:: EXERCISE GOAL ::
From the line holding "697x333 pixels." to the final line of the entries, set down each line exactly, including both, and nothing more.

:: MATERIAL SUPPLIED ::
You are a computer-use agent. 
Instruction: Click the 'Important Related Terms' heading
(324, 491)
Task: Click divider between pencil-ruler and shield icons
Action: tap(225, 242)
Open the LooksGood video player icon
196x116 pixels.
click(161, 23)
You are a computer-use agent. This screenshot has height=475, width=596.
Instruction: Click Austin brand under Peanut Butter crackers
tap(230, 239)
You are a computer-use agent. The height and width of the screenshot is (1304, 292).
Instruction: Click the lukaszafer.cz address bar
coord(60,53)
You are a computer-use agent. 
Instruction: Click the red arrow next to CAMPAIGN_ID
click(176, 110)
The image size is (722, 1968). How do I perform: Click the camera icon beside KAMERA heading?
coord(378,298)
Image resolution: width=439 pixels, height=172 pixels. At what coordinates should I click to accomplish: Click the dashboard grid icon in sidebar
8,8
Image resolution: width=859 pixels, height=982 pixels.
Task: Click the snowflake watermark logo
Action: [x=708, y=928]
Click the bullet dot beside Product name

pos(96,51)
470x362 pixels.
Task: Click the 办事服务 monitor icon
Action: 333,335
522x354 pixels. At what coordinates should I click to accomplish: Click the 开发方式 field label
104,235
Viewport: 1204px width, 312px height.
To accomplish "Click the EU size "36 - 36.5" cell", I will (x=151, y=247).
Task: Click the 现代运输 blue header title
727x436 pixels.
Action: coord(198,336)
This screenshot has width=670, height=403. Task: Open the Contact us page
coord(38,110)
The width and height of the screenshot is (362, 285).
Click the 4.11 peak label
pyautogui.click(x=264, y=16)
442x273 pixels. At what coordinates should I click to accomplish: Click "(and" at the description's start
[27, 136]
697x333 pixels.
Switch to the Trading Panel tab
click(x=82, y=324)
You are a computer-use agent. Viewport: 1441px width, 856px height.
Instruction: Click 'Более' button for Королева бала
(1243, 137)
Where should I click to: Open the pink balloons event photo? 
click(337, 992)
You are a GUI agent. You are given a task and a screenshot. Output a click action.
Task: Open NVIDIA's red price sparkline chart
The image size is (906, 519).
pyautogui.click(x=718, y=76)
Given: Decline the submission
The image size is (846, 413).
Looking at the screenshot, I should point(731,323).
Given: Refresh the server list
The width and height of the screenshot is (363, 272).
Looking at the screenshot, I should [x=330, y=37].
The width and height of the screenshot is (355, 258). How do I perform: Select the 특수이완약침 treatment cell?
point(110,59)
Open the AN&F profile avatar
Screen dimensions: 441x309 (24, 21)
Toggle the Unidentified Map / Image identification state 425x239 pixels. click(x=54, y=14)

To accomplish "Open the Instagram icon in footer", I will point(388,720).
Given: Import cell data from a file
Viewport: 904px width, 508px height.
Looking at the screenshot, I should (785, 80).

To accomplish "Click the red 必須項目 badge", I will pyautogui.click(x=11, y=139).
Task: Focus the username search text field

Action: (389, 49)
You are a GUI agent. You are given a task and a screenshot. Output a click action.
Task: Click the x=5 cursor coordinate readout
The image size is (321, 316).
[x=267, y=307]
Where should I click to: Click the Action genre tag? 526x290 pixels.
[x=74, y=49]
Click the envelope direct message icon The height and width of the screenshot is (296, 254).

:: SOLUTION FOR THIS PROBLEM ::
697x333 pixels.
Switch to the Trading Panel tab
click(x=82, y=324)
You are a computer-use agent. Viewport: 1441px width, 856px height.
Instruction: Click 'Более' button for Королева бала
(1243, 137)
Where should I click to: Open the pink balloons event photo? 
click(337, 992)
You are a GUI agent. You are given a task and a screenshot. Output a click action.
Task: Open NVIDIA's red price sparkline chart
The image size is (906, 519).
pyautogui.click(x=718, y=76)
Given: Decline the submission
The image size is (846, 413).
Looking at the screenshot, I should point(731,323).
Given: Refresh the server list
The width and height of the screenshot is (363, 272).
Looking at the screenshot, I should [x=330, y=37].
The width and height of the screenshot is (355, 258). How do I perform: Select the 특수이완약침 treatment cell?
point(110,59)
Open the AN&F profile avatar
Screen dimensions: 441x309 (24, 21)
Toggle the Unidentified Map / Image identification state 425x239 pixels. click(x=54, y=14)

To accomplish "Open the Instagram icon in footer", I will point(388,720).
Given: Import cell data from a file
Viewport: 904px width, 508px height.
Looking at the screenshot, I should (785, 80).

To accomplish "Click the red 必須項目 badge", I will pyautogui.click(x=11, y=139).
Task: Focus the username search text field

Action: (389, 49)
You are a GUI agent. You are given a task and a screenshot. Output a click action.
Task: Click the x=5 cursor coordinate readout
The image size is (321, 316).
[x=267, y=307]
Where should I click to: Click the Action genre tag? 526x290 pixels.
[x=74, y=49]
Click the envelope direct message icon The height and width of the screenshot is (296, 254).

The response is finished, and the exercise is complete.